**Instructions for the task**
Copy the entries word for word. Keep the pictures out.
** Opening Available data block **
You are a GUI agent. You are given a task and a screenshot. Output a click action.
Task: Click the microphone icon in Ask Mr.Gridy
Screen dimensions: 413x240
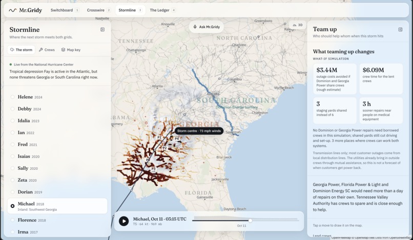click(195, 27)
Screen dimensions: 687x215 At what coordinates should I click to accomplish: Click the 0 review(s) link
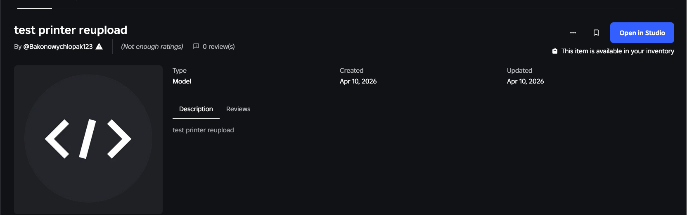pyautogui.click(x=218, y=47)
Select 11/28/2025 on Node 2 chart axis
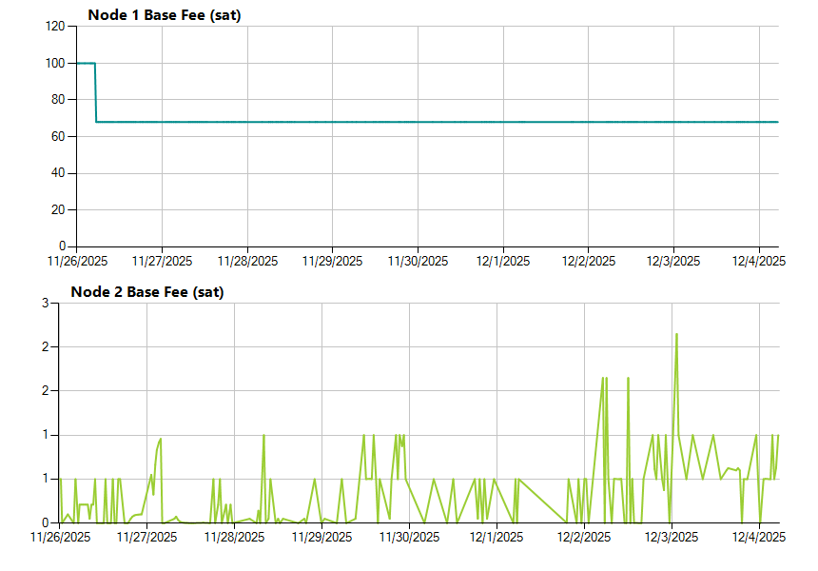 tap(234, 537)
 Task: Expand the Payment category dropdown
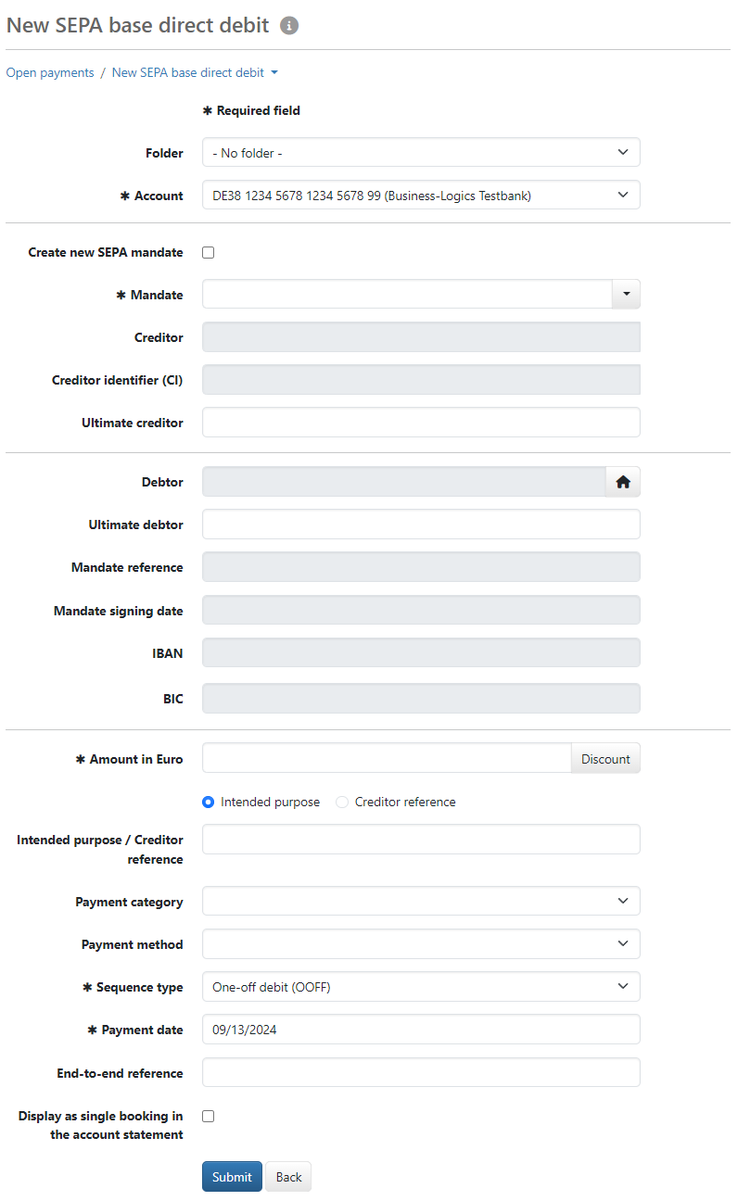point(421,902)
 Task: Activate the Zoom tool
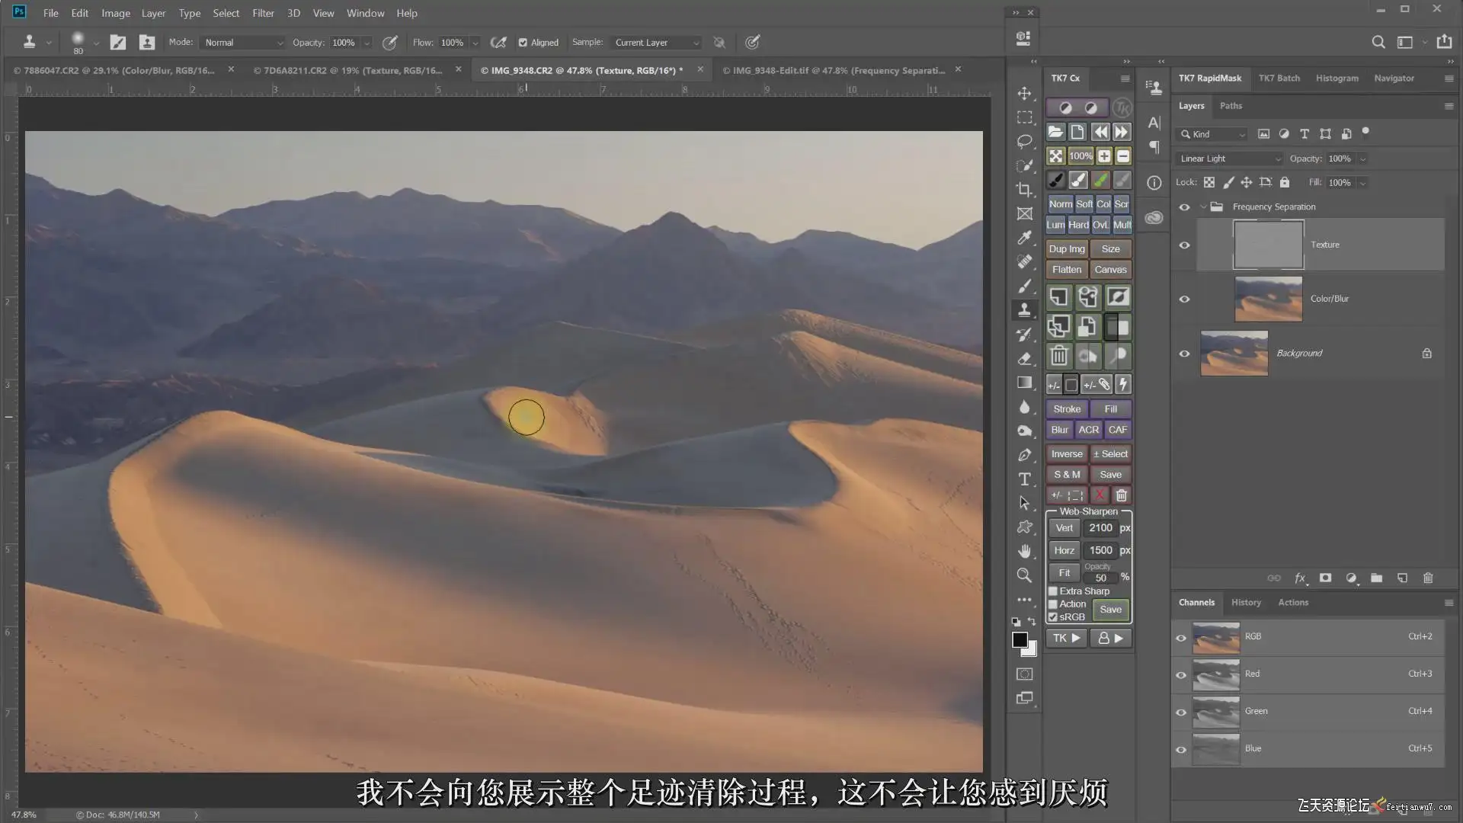point(1025,575)
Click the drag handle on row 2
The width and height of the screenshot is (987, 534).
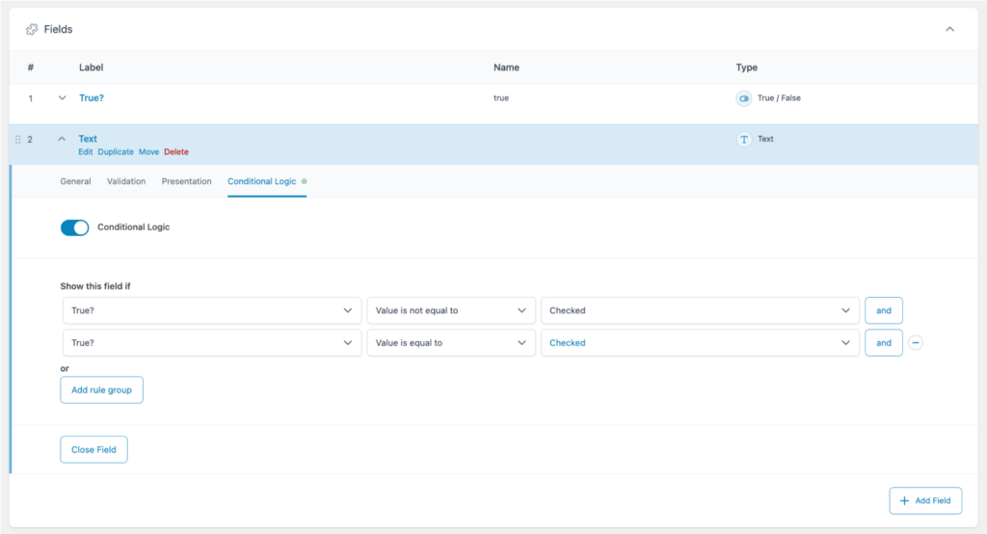pyautogui.click(x=18, y=140)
** Closing Available data block **
**Written reply**
You are a GUI agent. You are given a task and a screenshot. Output a click action.
Task: Click the microphone icon in Ask Mr.Gridy
Screen dimensions: 413x240
click(195, 27)
Screen dimensions: 687x215 At what coordinates should I click to accomplish: Click the 0 review(s) link
pyautogui.click(x=218, y=47)
Select 11/28/2025 on Node 2 chart axis
 tap(234, 537)
 Task: Expand the Payment category dropdown
point(421,902)
 Task: Activate the Zoom tool
point(1025,575)
Click the drag handle on row 2
The width and height of the screenshot is (987, 534).
pyautogui.click(x=18, y=140)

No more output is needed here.